10.21203/rs.3.rs-1089497/v1 ◽

2021 ◽

Author(s):

Carol George ◽

Gerhard Scheuch ◽

Ulf Seifart ◽

Leeberk Inbaraj ◽

Sindhulina Chandrasingh ◽

...

Keyword(s):

Oxygen Saturation ◽

Low Income ◽

Human Subjects ◽

Droplet Generation ◽

Saline Control ◽

Control Group ◽

Upper Airways ◽

Two Phase ◽

Total Body Mass ◽

Tract Infections

Abstract Dirty air and poor access to healthcare threatens the lives of billions of people in low-income regions of the world. We investigated whether upper-airway hydration might alter two-phase flow in the airways on normal tidal breathing and be a useful, safe, easily distributed non-drug intervention for limiting risks of COVID-19. In observational human volunteer studies involving 464 human subjects in Marburg, Germany (357 normal subjects), Boston, US (20 healthy subjects), and Bangalore, India (87 subjects recently tested positive for COVID-19), we find that respiratory droplet generation increases by up to 4 orders of magnitude with up to 1% total body mass dehydration (n=20), and in dehydration-associated states of advanced age (n=357), elevated BMI-age (n=148), and SARS-CoV-2 infection (n=87).

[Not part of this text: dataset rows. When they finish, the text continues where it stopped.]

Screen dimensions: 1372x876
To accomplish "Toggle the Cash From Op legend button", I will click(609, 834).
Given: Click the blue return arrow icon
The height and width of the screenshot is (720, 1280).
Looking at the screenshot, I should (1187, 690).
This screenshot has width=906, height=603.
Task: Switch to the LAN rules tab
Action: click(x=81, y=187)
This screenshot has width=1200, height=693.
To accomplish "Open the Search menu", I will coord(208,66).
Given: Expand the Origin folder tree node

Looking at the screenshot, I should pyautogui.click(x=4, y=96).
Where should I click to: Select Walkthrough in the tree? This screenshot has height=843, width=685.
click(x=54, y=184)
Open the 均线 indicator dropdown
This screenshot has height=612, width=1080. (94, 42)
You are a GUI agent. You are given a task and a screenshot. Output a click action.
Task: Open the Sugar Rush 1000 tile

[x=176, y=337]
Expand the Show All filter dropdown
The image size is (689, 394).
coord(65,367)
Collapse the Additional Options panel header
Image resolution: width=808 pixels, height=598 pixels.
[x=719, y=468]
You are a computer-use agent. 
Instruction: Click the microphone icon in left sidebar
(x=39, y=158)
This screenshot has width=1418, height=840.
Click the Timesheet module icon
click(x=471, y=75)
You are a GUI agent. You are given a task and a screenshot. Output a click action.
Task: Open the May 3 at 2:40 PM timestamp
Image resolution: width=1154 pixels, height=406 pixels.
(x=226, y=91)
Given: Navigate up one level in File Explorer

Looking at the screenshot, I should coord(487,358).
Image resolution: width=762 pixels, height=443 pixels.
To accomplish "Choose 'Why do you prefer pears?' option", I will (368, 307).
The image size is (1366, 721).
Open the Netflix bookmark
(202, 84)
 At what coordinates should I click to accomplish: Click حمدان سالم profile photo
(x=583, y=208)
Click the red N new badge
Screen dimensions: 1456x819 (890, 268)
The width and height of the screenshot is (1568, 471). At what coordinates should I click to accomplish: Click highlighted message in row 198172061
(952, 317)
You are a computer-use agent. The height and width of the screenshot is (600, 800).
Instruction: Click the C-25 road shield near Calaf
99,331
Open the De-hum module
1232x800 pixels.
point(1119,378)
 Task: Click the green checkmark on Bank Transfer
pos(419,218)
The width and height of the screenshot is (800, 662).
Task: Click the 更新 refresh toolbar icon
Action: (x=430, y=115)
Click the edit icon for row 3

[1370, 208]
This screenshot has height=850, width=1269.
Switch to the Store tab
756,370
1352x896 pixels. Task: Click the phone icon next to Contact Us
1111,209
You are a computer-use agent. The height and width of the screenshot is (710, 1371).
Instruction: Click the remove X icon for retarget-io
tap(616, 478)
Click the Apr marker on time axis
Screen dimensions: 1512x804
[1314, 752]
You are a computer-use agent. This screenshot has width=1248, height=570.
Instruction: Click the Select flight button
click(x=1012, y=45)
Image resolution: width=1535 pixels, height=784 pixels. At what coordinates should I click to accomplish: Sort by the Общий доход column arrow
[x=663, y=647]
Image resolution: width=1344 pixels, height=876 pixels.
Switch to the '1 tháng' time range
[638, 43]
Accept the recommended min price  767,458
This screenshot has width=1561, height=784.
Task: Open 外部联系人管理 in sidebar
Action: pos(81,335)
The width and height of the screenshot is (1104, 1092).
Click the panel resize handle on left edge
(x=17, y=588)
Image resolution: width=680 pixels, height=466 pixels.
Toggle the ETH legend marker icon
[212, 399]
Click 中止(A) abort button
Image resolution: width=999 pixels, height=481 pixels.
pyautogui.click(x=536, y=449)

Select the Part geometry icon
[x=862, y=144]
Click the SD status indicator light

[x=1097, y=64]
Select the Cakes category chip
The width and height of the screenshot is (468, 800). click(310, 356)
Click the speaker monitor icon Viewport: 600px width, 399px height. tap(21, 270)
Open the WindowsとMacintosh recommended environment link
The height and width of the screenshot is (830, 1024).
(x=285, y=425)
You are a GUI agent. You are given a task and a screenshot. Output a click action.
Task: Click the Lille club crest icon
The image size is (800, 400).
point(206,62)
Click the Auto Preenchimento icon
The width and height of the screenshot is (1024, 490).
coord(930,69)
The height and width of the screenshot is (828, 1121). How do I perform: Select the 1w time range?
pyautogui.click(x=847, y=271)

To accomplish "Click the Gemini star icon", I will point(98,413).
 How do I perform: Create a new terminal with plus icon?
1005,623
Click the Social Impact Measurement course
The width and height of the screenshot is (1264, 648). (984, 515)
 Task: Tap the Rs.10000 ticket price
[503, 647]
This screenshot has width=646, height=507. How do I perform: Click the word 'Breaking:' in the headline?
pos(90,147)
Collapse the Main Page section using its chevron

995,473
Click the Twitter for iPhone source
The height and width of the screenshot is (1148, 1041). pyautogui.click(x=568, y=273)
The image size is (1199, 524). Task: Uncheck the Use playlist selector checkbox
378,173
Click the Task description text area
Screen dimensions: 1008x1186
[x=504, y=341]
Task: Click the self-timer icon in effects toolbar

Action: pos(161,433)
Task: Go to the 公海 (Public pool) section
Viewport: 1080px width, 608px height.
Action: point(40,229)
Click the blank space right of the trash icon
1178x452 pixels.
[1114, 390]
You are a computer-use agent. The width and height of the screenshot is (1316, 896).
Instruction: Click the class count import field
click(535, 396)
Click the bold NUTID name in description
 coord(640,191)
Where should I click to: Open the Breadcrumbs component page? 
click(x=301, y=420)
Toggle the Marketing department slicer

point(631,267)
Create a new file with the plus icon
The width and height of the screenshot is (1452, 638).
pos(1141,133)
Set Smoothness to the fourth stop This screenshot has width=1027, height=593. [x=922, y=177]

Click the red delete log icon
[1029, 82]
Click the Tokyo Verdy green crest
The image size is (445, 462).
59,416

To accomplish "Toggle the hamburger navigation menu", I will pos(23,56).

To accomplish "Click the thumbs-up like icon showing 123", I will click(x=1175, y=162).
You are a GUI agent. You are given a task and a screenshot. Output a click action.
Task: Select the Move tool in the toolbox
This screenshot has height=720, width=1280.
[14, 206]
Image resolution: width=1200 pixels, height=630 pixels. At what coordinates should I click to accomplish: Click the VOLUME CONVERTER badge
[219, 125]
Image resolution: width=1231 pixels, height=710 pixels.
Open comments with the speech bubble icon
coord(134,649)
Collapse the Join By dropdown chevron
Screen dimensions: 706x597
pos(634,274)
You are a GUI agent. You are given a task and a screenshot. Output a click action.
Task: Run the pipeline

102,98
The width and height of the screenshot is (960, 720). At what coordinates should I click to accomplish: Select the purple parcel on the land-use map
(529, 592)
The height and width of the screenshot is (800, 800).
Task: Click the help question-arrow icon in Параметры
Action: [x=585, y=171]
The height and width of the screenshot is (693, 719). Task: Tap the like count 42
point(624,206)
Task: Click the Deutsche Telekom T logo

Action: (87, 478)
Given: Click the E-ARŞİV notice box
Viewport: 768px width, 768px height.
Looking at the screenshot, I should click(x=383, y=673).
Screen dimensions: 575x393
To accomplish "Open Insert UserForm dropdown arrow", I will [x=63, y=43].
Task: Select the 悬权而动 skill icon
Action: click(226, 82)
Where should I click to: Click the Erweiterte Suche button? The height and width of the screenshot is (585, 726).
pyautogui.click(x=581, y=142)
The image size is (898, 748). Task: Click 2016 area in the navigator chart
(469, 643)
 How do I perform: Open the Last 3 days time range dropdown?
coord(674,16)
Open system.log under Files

Hydration of the nose, larynx and trachea in a protocol of exercise-induced dehydration by the nasal inhalation of calcium-rich hypertonic salt droplets of mean diameter 8-12 μm diminished respiratory droplet numbers and increased oxygenation relative to a non-treatment control (P<0.05). In a randomized double-blinded nasal-saline control study, thrice-a-day delivery of the calcium-rich hypertonic salts (active) over three days suppressed respiratory droplet generation by 51% +/- 11% and increased oxygen saturation by 48.08% ± 9.61% (P<0.001) in COVID-19 positive subjects (n=20), while no changes in exhaled aerosol (P=0.235) or oxygen saturation (P=0.533) were observed in the nasal-saline control group (n=20). In the active group 47% of patients discharged with no self-reported symptoms while all of the subjects in the nasal saline group discharged with lingering symptoms. Hydration of the upper airways appears promising as a non-drug approach for reducing risks of lower respiratory-tract infections such as COVID-19.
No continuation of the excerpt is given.